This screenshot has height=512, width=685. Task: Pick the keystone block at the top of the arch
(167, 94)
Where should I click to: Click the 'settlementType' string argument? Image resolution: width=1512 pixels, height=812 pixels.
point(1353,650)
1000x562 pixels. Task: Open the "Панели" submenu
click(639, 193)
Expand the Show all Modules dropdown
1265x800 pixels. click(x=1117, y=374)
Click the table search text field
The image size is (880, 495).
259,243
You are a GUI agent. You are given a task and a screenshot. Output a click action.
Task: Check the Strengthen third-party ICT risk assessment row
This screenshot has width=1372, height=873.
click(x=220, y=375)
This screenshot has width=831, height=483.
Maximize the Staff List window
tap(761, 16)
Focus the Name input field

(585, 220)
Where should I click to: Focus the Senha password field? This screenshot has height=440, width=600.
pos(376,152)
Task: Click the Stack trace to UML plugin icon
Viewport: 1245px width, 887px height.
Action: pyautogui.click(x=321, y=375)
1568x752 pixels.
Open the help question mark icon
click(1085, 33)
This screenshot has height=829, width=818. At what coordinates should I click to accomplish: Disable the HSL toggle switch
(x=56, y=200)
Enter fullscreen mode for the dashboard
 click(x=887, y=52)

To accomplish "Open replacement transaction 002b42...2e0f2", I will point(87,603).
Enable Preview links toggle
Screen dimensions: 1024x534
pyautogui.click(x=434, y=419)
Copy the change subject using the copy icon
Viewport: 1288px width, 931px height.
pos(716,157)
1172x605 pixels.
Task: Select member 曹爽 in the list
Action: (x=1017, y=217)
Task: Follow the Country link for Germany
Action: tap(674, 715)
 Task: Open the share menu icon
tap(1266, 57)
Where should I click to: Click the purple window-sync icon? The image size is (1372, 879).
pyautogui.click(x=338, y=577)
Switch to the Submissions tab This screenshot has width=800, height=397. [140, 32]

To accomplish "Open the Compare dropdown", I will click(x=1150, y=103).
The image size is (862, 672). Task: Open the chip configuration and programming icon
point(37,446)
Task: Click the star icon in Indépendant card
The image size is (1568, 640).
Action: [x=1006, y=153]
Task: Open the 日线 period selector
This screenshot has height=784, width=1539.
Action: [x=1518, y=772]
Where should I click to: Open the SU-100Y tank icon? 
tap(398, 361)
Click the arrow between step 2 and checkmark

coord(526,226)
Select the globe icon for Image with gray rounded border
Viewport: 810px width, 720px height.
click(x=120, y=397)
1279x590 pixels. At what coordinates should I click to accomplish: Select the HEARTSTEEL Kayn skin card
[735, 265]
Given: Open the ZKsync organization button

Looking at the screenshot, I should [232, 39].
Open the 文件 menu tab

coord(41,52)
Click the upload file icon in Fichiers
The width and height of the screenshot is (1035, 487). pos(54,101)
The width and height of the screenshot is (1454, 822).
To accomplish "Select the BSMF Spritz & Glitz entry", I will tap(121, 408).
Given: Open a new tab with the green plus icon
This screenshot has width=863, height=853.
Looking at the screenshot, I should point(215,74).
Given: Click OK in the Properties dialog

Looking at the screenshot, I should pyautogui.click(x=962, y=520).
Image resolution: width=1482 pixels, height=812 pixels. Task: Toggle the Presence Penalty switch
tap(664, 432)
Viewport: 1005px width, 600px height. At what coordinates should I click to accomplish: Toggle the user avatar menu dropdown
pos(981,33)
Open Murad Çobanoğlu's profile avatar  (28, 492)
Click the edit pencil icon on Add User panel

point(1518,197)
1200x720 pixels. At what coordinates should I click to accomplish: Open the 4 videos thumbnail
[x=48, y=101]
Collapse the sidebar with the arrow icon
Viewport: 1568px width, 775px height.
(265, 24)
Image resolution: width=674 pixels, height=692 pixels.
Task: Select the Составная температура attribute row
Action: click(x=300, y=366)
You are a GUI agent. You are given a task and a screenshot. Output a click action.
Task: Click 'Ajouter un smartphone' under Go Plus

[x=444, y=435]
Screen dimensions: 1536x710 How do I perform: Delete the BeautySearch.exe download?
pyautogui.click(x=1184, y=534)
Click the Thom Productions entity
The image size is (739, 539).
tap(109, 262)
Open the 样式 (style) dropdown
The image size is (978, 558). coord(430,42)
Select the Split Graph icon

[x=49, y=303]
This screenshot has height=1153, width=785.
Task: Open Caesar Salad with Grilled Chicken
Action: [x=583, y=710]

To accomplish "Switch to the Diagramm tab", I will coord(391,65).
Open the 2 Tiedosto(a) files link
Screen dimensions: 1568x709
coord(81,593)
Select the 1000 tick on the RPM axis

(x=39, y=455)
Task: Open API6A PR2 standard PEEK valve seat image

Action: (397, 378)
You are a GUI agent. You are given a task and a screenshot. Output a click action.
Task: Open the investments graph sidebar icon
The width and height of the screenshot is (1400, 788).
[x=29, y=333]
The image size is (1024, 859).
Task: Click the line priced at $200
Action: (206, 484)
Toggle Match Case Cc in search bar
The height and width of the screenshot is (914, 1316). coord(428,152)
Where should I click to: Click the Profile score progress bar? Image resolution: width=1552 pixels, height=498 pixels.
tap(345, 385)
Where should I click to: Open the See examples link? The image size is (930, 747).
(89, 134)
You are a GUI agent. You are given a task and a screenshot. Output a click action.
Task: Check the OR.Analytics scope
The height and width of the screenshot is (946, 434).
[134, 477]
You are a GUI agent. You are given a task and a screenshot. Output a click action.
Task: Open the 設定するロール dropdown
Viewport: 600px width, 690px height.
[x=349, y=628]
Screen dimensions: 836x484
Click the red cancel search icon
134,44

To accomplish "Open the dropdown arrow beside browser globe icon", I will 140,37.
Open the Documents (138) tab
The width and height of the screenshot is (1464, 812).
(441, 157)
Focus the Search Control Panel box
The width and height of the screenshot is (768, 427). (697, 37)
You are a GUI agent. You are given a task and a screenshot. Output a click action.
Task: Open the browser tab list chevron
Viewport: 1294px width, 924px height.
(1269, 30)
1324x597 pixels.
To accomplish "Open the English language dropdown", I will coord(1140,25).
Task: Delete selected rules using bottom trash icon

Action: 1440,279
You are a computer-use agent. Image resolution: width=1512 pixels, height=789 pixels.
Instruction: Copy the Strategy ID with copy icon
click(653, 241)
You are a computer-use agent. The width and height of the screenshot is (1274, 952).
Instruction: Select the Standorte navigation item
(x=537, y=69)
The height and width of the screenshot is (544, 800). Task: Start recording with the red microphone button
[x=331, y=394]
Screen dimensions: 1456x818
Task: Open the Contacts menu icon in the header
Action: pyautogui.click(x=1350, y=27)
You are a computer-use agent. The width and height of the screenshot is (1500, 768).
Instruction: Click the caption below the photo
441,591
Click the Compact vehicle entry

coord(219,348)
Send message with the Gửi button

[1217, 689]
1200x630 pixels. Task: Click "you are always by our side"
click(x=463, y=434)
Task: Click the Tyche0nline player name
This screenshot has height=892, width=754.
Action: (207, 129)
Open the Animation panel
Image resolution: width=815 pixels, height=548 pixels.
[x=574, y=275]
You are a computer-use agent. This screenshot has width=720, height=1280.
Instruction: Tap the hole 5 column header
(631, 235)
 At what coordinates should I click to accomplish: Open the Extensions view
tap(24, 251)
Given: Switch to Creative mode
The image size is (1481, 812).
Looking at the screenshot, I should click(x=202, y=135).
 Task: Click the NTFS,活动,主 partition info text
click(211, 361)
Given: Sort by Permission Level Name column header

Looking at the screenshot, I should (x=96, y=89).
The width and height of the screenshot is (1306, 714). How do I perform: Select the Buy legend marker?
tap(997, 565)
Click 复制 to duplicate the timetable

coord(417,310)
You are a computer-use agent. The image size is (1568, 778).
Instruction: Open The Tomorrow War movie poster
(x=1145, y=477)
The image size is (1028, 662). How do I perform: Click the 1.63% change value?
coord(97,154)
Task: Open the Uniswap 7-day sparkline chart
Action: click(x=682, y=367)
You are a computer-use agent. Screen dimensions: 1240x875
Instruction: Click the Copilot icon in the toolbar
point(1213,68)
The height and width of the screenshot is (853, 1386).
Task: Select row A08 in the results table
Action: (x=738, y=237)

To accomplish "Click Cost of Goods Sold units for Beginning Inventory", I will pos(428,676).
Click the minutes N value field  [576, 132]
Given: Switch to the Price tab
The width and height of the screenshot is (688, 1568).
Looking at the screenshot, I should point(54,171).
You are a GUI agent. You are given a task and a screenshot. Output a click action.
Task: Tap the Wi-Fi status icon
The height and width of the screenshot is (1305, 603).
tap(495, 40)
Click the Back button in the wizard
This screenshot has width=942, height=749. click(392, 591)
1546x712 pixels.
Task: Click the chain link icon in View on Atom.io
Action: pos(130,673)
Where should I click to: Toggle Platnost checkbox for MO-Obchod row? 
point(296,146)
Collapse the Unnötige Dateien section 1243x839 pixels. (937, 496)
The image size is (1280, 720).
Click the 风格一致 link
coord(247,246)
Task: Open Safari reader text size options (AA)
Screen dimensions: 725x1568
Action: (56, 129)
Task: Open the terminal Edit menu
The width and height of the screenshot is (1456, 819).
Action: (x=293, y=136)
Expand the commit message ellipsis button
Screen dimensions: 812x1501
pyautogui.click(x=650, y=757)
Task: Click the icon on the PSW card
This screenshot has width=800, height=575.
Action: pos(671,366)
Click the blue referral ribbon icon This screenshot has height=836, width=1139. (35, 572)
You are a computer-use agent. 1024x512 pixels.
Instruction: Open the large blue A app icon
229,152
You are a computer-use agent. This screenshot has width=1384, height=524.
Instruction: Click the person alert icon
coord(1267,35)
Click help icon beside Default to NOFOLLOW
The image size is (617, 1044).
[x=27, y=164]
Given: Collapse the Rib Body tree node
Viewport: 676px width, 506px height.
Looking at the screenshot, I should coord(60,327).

**OBJECTIVE**
Retype the stretch of the listing from the line containing "Expand the Show all Modules dropdown" through the line containing "Action: [x=1518, y=772]", both included, with nothing changed.

**THE ANSWER**
Expand the Show all Modules dropdown
1265x800 pixels. click(x=1117, y=374)
Click the table search text field
The image size is (880, 495).
259,243
You are a GUI agent. You are given a task and a screenshot. Output a click action.
Task: Check the Strengthen third-party ICT risk assessment row
This screenshot has width=1372, height=873.
click(x=220, y=375)
This screenshot has width=831, height=483.
Maximize the Staff List window
tap(761, 16)
Focus the Name input field

(585, 220)
Where should I click to: Focus the Senha password field? This screenshot has height=440, width=600.
pos(376,152)
Task: Click the Stack trace to UML plugin icon
Viewport: 1245px width, 887px height.
Action: pyautogui.click(x=321, y=375)
1568x752 pixels.
Open the help question mark icon
click(1085, 33)
This screenshot has height=829, width=818. At what coordinates should I click to accomplish: Disable the HSL toggle switch
(x=56, y=200)
Enter fullscreen mode for the dashboard
 click(x=887, y=52)

To accomplish "Open replacement transaction 002b42...2e0f2", I will point(87,603).
Enable Preview links toggle
Screen dimensions: 1024x534
pyautogui.click(x=434, y=419)
Copy the change subject using the copy icon
Viewport: 1288px width, 931px height.
pos(716,157)
1172x605 pixels.
Task: Select member 曹爽 in the list
Action: (x=1017, y=217)
Task: Follow the Country link for Germany
Action: tap(674, 715)
 Task: Open the share menu icon
tap(1266, 57)
Where should I click to: Click the purple window-sync icon? The image size is (1372, 879).
pyautogui.click(x=338, y=577)
Switch to the Submissions tab This screenshot has width=800, height=397. [140, 32]

To accomplish "Open the Compare dropdown", I will click(x=1150, y=103).
The image size is (862, 672). Task: Open the chip configuration and programming icon
point(37,446)
Task: Click the star icon in Indépendant card
The image size is (1568, 640).
Action: [x=1006, y=153]
Task: Open the 日线 period selector
This screenshot has height=784, width=1539.
Action: [x=1518, y=772]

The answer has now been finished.